### Work required
Going through the records that follow, please count the lines with "width" in them and give only the count.

(Excerpts from a dataset)
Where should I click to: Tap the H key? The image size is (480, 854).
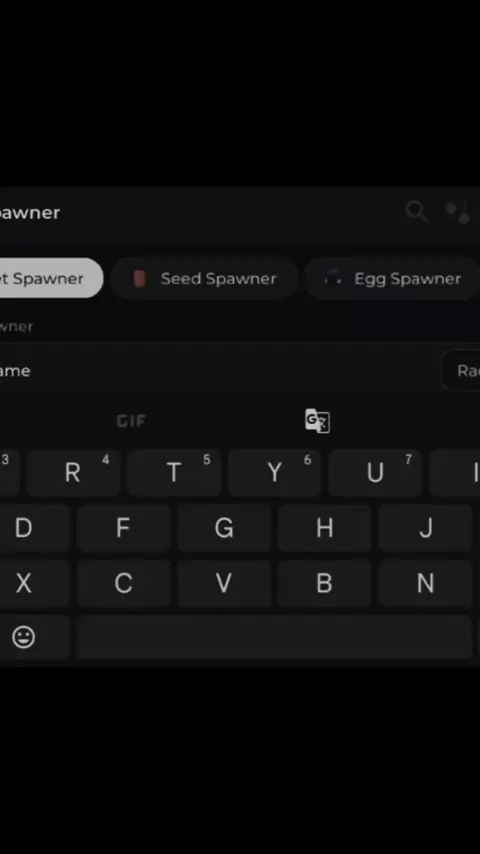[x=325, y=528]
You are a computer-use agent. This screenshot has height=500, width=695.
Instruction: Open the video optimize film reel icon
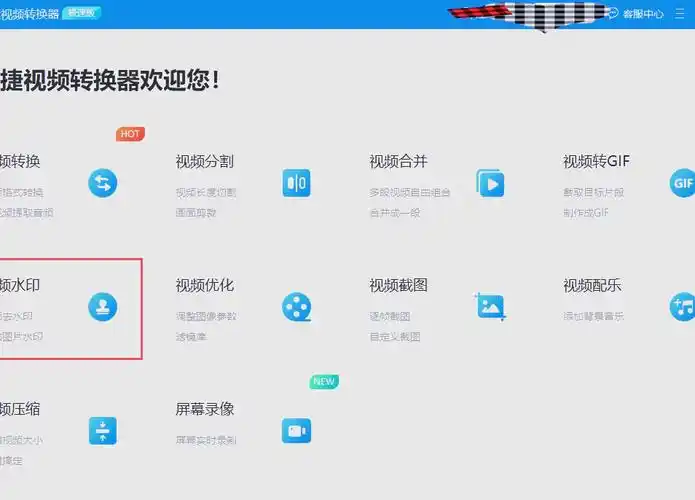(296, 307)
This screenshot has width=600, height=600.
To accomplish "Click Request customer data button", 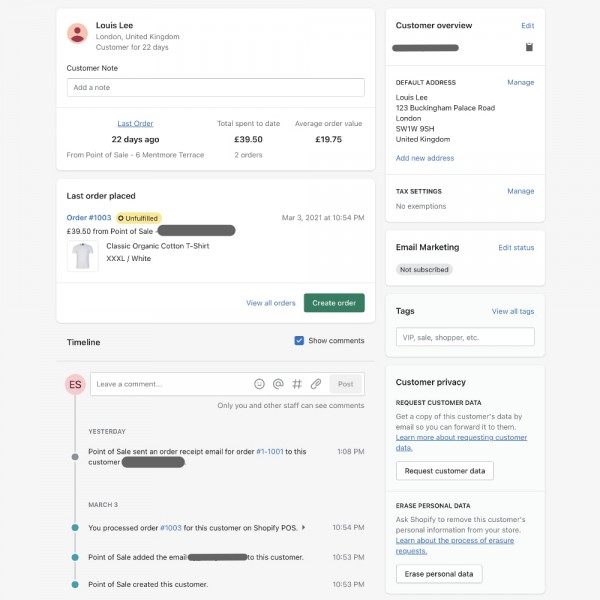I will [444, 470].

### Answer to this exercise
2